> **TASK INSTRUCTIONS**
State the number of lines in these records that include the string "computer", and say nothing more.

> **RECORD EXCERPTS**
========================================================================

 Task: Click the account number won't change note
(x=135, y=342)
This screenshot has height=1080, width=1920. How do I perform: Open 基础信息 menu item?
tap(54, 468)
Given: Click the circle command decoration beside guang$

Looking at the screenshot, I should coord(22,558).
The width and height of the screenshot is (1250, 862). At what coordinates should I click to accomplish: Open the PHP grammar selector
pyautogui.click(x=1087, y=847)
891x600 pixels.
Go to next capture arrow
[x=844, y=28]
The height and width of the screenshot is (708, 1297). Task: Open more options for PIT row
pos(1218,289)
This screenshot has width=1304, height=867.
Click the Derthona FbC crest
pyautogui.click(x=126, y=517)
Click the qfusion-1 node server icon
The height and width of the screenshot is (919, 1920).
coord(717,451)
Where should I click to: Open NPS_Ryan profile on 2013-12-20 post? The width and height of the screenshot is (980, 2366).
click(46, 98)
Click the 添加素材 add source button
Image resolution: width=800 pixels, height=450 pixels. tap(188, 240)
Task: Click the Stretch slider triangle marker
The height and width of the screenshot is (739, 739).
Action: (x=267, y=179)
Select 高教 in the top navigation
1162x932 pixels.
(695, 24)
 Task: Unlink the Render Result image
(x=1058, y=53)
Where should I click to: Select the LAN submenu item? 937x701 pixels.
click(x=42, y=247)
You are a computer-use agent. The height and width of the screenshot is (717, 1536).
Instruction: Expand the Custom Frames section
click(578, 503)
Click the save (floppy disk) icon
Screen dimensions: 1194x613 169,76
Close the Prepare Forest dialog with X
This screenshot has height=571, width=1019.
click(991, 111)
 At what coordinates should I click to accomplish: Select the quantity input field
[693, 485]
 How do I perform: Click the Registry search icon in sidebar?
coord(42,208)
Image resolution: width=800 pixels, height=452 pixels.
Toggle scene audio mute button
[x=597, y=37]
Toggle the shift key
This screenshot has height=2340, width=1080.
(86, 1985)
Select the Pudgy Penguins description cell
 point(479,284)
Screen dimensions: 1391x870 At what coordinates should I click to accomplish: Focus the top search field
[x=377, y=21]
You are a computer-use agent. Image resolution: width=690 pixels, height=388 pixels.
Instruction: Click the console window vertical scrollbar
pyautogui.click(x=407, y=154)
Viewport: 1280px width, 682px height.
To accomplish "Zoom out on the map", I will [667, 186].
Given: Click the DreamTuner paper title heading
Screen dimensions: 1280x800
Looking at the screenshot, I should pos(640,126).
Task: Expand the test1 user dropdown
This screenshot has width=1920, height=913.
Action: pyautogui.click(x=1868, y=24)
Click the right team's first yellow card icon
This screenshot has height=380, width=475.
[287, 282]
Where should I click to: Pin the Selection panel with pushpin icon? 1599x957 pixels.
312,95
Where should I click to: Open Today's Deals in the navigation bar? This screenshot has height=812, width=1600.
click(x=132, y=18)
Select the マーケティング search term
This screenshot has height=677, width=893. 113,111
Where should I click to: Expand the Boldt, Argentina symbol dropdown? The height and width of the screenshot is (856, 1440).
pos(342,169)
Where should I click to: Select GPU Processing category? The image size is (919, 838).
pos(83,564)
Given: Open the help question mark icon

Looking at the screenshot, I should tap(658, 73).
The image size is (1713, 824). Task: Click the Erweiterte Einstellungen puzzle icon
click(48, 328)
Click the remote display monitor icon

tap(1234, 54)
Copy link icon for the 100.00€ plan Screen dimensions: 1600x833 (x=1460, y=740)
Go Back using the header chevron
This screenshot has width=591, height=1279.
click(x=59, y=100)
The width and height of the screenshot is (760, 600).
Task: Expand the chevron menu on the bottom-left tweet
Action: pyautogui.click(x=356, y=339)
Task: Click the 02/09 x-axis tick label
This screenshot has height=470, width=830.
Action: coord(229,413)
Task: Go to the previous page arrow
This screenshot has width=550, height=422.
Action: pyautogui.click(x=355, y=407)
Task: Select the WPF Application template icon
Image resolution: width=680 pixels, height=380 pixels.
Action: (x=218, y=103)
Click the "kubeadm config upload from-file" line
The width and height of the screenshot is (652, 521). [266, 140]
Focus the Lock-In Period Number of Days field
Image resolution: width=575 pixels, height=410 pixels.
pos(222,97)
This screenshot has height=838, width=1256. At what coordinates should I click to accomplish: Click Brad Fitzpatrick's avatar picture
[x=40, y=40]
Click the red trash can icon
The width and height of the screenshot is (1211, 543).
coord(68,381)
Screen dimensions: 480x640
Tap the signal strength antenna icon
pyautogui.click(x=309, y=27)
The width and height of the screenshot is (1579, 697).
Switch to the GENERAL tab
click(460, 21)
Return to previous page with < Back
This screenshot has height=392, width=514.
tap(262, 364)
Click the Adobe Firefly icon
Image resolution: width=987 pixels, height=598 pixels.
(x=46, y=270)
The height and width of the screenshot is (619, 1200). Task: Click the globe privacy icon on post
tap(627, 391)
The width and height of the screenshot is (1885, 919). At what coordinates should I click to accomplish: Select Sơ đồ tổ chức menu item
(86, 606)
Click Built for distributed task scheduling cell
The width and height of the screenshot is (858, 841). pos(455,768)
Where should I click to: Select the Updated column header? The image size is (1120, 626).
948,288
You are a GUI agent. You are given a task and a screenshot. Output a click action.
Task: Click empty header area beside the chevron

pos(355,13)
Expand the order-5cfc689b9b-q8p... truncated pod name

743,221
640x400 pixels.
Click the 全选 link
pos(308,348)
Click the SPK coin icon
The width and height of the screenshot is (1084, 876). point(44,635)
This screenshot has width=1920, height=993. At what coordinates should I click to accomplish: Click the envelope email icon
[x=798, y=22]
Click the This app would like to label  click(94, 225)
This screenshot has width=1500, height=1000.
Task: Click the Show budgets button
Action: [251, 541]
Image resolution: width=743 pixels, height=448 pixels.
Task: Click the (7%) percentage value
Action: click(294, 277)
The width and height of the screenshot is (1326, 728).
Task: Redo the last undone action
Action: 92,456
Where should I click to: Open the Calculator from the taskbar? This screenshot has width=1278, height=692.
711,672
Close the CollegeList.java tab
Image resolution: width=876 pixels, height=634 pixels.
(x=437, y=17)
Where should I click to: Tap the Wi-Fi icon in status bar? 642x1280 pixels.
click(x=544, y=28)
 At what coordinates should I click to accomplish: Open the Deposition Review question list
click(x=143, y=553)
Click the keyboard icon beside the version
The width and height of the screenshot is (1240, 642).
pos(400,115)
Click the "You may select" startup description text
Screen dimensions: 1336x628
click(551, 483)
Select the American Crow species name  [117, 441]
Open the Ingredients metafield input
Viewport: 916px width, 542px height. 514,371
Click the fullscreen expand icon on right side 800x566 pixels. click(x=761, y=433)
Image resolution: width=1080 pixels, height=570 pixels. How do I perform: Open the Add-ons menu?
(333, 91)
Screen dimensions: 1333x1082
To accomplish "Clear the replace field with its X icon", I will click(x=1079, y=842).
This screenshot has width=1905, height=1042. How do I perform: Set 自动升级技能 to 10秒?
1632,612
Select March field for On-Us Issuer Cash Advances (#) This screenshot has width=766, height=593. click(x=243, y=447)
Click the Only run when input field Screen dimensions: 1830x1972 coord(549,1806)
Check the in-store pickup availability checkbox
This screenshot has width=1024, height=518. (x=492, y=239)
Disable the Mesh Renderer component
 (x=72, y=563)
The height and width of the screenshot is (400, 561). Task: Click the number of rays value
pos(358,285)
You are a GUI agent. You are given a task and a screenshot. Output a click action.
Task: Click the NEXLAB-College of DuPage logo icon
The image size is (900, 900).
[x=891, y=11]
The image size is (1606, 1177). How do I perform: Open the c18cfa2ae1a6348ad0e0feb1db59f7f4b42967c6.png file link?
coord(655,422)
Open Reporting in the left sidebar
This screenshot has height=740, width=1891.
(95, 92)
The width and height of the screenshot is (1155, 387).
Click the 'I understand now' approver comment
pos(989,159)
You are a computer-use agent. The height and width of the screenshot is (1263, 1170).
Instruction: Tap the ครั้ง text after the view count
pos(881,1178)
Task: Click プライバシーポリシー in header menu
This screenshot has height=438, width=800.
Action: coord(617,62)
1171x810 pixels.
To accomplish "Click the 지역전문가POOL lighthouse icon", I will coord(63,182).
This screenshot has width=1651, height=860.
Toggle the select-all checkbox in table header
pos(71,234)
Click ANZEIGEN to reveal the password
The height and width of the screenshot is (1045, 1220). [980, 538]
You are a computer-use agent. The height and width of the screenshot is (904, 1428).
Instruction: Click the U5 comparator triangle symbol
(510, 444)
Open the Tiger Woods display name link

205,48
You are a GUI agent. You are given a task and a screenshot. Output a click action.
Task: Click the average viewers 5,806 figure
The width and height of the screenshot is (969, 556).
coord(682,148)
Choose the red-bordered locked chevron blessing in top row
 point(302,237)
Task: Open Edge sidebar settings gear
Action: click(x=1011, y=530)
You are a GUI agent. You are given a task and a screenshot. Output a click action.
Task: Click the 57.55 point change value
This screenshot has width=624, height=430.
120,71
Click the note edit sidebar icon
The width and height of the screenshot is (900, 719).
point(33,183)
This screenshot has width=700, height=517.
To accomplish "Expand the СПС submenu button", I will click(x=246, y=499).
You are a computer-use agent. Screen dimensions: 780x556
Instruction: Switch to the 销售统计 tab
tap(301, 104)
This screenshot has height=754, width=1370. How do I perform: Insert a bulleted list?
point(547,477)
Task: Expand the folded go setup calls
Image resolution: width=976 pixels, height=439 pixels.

========================================================================

> **WRITTEN ANSWER**
5